5. Nobody sticks up for senior levels of the Pentagon, not even on the “they might not be very good but they’re doing the best they can” level. Nobody sticks up for the fast-rotating Afghanistan command. Nobody sticks up for whatever the troops do in Iraq these days, or even seems interested in what that is. 

6. There is manifested frequently a deepening level of understanding of diplomatic realities in troubled parts of the world, a lot of that seemingly from people who acquired it during their years of military service. Sending soldiers abroad does bring knowledge back. The knowledgeable don’t seem to think their understandings are held widely enough. There is zero sympathy and understanding for what the State Department faces, or does. During the current national budget-slashing debate, nobody suggests anything’s wrong in slashing the State budget. More surprisingly, nobody stands valiantly against cutting the Defence one. Perhaps this is because Defence bloat is widely recognised and dislike. Perhaps it’s thought that nobody would dare touch it — other than to send more money.  

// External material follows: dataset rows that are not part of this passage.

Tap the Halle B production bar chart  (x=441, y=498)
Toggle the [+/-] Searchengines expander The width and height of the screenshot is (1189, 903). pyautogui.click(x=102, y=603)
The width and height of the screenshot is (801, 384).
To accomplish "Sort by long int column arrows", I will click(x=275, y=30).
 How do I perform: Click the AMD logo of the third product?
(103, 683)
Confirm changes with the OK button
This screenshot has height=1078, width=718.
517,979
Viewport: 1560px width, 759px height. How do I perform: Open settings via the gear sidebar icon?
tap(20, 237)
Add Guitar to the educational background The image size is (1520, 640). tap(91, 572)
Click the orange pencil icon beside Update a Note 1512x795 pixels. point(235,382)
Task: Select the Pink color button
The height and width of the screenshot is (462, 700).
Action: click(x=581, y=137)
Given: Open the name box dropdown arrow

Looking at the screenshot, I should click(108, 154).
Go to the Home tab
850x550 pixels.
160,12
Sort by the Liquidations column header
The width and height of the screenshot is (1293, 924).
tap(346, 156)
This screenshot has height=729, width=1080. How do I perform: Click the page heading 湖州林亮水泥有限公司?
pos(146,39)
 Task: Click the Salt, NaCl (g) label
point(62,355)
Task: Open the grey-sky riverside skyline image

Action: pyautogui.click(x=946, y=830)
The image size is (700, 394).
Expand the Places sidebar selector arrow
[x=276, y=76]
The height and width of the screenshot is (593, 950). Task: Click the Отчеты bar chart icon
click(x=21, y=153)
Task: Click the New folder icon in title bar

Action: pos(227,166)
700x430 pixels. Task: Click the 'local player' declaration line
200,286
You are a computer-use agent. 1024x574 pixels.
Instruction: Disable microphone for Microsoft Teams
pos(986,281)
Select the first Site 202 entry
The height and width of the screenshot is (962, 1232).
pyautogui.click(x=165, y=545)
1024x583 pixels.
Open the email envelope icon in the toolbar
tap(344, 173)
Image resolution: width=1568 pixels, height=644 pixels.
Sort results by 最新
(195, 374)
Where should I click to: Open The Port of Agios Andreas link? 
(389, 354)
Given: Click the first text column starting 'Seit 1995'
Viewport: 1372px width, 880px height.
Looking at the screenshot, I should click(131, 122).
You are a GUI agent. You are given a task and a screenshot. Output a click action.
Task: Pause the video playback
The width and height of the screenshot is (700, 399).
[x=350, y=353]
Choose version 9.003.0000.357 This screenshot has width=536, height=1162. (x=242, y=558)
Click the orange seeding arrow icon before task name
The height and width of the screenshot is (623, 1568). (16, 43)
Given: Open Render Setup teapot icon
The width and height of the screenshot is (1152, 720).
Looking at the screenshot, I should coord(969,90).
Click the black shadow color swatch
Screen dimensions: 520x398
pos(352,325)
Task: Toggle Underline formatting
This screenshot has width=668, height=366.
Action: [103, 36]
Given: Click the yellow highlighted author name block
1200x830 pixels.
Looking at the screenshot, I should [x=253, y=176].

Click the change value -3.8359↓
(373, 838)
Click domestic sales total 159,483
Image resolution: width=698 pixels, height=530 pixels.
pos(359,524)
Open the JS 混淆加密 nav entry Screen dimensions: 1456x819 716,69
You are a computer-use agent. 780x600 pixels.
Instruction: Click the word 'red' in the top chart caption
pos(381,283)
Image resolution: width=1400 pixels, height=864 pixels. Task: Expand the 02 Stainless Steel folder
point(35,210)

7. I am distressed by the degree to which important issues are not being discussed on the blog. Nothing, in my view, is more important to your nation in Afghanistan than the extent and progress of training Afghans to defend their own nation Some BD readers know quite a lot about this. There aren’t enough eleven-foot poles out there to permit them to consider this an issue. You present from time to time evidence that the military would much rather stay there than leave. Forever. 

8. I think it’s some weeks and it may be some months since anybody wrote in saying that there’s value for the nation or the world in the current Afghanistan and Iraq postings. I don’t claim to read your blog every day or comprehensively, but if this lack is not total, it’s certainly usual, and strikingly so.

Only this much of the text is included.